Spain and Italy, for their part, submit that the 1973 directive definitively regulates which products can be sold under the name 'chocolate' and that products containing such vegetable fats are not among those. They maintain that their legislation is based on the need for consumer protection.
The Court finds, first, that the purpose of the 1973 directive is to lay down common rules in order to ensure the free movement of chocolate products within the Community. However, as regards the use of vegetable fats other than cocoa butter in those products, the legislature merely established provisional rules.
In particular, the directive expressly allows Member States to maintain national rules authorising or prohibiting the addition of vegetable fats other than cocoa butter to products manufactured within their territory. The Court points out, however, that Member States may not impose conditions contrary to the principle of the free movement of goods.
The Court holds that the requirement to alter the sales name of the products in question to 'chocolate substitutes' may compel traders to incur additional packaging costs and, in any event, may adversely affect how customers perceive those products.
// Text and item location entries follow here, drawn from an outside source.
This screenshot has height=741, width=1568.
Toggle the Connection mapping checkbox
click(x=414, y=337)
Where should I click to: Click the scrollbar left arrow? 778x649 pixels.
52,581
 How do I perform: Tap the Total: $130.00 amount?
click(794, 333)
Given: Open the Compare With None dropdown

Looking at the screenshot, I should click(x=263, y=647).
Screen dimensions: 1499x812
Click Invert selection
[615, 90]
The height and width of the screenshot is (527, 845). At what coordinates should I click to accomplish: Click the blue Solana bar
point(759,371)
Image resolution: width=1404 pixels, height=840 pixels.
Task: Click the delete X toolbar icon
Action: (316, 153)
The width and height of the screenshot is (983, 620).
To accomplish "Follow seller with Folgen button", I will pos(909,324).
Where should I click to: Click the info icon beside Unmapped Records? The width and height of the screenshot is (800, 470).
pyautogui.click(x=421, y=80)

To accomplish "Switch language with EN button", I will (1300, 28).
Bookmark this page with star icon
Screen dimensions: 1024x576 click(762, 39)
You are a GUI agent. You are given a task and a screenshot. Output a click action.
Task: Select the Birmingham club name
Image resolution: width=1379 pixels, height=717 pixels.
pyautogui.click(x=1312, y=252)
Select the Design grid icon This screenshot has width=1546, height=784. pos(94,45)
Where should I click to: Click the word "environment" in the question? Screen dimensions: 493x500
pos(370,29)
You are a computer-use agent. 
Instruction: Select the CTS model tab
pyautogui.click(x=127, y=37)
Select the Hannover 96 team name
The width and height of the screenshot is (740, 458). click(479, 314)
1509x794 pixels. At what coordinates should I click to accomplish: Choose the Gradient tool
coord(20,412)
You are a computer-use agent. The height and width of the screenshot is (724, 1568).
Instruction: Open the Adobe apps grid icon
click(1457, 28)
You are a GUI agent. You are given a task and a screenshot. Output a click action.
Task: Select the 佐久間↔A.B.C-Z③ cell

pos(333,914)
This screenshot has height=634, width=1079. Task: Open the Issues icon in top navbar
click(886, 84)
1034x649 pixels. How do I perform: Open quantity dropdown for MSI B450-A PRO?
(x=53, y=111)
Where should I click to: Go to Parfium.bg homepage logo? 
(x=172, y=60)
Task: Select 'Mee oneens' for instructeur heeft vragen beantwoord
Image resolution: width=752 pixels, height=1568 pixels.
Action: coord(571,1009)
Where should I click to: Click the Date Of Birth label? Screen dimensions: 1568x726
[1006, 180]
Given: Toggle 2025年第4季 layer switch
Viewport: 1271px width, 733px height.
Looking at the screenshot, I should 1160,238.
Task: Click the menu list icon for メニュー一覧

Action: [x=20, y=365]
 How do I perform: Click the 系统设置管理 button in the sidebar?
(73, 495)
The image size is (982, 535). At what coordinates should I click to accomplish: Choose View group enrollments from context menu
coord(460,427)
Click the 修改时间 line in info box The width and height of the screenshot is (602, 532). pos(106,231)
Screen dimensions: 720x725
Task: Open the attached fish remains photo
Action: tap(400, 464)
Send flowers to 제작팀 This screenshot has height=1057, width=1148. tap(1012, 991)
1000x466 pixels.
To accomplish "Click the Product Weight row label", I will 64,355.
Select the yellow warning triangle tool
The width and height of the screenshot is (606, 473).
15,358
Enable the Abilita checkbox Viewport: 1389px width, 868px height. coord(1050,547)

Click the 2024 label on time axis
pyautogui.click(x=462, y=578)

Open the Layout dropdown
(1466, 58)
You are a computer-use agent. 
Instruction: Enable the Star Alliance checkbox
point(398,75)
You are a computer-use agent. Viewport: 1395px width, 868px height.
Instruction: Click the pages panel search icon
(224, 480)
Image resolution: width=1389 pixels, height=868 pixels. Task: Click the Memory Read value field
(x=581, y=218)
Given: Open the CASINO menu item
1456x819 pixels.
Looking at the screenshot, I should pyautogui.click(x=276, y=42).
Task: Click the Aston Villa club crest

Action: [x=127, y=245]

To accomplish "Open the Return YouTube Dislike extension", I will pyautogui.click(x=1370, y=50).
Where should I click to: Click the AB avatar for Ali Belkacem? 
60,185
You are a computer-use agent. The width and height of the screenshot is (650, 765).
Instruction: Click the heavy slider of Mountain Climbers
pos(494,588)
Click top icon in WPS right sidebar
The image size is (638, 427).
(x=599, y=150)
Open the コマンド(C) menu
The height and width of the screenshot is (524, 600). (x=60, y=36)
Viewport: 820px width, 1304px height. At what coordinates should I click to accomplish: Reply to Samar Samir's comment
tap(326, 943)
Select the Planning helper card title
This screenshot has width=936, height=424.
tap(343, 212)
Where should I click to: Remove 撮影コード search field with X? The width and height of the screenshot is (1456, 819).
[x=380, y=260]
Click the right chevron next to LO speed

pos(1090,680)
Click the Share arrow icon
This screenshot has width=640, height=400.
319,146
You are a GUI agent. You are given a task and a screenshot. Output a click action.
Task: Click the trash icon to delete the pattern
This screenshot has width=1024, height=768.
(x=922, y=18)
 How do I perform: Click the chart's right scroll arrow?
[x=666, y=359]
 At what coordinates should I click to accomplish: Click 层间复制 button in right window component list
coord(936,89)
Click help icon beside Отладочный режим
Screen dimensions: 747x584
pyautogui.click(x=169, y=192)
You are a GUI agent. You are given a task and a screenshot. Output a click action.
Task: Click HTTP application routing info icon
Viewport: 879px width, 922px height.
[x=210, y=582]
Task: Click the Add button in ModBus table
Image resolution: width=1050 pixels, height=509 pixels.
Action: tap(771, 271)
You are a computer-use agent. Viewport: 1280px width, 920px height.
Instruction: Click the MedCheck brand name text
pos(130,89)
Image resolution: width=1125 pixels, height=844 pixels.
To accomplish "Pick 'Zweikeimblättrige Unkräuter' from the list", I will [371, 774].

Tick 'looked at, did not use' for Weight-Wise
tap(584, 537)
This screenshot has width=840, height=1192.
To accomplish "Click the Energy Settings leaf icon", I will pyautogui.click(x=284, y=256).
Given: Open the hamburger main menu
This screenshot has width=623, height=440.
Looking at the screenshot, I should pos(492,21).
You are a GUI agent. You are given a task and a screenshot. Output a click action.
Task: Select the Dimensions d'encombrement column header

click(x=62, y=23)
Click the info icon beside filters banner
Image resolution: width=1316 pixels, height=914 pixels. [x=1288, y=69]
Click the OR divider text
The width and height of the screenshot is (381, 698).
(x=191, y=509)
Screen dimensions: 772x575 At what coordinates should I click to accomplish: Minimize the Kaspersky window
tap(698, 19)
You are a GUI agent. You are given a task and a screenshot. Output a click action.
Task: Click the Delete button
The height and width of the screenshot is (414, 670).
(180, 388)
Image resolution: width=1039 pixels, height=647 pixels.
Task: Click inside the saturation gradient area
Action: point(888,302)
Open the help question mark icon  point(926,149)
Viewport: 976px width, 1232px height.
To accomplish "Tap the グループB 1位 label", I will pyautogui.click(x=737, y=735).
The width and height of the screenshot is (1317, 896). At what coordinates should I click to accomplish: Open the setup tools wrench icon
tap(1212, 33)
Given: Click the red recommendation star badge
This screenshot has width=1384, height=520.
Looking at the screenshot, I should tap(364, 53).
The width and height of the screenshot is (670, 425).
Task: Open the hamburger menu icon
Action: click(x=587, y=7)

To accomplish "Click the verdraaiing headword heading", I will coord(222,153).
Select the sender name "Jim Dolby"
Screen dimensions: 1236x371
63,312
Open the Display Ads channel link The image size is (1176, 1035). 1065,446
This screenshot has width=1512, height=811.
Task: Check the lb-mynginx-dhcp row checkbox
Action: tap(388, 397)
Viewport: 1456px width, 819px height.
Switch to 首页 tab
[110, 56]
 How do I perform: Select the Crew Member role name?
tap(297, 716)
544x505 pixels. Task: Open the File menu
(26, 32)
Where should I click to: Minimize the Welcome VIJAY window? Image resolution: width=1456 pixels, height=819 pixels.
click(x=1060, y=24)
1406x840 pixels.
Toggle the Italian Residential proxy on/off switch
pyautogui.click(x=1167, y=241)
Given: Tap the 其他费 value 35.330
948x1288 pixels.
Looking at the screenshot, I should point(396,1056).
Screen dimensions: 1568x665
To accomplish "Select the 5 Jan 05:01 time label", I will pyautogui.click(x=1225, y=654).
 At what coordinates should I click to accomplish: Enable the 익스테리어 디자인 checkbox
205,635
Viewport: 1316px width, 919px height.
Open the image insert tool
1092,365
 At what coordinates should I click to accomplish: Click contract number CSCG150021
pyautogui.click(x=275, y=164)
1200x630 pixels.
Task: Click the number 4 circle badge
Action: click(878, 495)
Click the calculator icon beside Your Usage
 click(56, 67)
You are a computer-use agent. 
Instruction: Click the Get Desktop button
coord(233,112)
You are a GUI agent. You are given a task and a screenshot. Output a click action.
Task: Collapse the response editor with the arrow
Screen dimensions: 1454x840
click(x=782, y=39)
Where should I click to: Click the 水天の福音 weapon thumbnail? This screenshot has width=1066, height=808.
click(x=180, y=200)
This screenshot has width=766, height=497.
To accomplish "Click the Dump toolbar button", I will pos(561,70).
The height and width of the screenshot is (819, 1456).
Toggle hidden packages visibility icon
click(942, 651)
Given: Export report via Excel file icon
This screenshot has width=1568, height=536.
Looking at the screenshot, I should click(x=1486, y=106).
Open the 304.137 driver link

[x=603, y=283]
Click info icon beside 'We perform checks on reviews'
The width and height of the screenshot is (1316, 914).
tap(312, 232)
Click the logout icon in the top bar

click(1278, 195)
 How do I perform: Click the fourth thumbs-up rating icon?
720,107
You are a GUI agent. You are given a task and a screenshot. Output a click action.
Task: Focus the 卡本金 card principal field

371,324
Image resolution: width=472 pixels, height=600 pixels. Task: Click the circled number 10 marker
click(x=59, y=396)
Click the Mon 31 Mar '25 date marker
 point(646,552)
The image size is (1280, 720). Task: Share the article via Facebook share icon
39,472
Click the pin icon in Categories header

That would lead to restrictions on the free movement of goods.
Nevertheless, the Court notes that such restrictions may be necessary in order to satisfy overriding requirements relating inter alia to consumer protection, in so far as they are applicable to domestic and imported products alike and are proportionate to the objective pursued.
The Court has already drawn a distinction between two situations:
the product has undergone substantial modification in terms of its composition, which makes it different from the products understood as falling within that description;
the product has undergone modifications of minor importance, so that appropriate labelling would be sufficient to provide the consumer with the necessary information.
The Court finds that, according to the 1973 directive, the characteristic element of all products bearing the name 'chocolate' is the presence of a certain minimum cocoa and cocoa butter content. The addition of vegetable fats does not substantially alter the nature of those products. Accordingly, appropriate labelling which notes the presence of vegetable fats other than cocoa butter would be sufficient to ensure that consumers are informed, and thus protected.
In those circumstances, the Court holds that the Spanish and Italian rules are disproportionate and infringe the principle of the free movement of goods.
NB: Directive 2000/36, which will come not into force until June 2003, contains provisions which authorise the addition of vegetable fats other than cocoa butter up to a maximum of 5%.